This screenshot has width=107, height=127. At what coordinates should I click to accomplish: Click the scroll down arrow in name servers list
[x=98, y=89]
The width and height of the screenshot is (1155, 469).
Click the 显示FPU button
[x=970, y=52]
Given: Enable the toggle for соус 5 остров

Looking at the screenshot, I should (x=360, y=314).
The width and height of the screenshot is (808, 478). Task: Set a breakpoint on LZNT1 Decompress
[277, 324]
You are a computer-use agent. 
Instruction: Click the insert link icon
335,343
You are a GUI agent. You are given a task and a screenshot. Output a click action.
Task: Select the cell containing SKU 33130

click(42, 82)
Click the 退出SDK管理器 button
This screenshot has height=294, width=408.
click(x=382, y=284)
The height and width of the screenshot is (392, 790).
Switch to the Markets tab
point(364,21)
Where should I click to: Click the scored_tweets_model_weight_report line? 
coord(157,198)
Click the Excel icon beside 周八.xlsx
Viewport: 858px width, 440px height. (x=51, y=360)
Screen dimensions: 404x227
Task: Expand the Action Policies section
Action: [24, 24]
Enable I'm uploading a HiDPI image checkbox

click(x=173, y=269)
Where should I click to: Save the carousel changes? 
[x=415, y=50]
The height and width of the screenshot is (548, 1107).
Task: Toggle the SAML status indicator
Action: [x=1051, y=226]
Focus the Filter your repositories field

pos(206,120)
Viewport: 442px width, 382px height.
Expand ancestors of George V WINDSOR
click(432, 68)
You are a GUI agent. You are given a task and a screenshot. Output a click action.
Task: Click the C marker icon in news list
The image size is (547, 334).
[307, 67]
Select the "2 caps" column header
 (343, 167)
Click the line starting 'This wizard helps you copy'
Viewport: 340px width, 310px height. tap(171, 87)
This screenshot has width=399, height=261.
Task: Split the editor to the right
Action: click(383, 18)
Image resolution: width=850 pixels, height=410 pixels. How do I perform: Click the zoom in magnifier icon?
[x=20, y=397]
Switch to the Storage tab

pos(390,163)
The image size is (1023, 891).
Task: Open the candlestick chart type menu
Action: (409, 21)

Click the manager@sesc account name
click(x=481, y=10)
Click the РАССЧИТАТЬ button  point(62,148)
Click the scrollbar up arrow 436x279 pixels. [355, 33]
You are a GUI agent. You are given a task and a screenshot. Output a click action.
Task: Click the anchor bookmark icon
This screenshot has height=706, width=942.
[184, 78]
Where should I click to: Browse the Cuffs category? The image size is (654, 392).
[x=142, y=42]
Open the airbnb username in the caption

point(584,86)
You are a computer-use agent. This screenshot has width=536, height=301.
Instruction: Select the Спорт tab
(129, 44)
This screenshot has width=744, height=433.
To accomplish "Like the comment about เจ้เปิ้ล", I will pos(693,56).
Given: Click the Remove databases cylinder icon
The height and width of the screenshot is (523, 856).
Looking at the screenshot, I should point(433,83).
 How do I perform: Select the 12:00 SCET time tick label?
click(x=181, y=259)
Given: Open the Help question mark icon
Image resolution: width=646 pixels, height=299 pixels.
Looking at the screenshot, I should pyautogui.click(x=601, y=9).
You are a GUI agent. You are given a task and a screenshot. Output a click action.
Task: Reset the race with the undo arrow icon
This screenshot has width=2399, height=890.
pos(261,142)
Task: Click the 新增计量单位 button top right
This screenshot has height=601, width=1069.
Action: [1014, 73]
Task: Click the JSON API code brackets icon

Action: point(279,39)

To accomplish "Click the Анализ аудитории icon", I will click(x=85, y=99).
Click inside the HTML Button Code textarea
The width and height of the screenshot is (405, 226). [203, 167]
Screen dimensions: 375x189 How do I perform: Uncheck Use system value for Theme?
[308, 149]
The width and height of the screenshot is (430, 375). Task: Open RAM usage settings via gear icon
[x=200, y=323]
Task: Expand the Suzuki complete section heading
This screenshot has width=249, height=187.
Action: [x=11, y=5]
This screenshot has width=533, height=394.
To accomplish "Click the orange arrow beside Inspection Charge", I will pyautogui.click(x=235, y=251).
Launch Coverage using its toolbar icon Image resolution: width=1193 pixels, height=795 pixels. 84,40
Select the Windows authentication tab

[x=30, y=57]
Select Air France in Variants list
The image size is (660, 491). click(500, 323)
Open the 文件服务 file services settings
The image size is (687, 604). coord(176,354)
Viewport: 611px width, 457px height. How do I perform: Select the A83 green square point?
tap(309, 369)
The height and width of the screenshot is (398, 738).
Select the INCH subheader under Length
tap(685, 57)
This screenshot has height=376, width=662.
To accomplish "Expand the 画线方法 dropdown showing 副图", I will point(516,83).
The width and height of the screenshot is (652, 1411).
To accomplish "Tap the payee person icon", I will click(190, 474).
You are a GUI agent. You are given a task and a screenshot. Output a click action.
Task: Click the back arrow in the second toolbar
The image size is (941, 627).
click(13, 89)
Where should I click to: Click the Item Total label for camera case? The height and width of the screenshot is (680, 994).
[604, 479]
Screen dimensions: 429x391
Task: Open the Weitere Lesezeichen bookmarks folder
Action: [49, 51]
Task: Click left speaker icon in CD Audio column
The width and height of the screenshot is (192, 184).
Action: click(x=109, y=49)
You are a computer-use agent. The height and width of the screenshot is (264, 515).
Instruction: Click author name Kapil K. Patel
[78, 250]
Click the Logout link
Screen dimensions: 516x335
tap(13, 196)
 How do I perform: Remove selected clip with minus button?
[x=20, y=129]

--

Only lines with the word "toolbar" go in the answer. Take them all from the entries above.

Result below:
Launch Coverage using its toolbar icon Image resolution: width=1193 pixels, height=795 pixels. 84,40
Task: Click the back arrow in the second toolbar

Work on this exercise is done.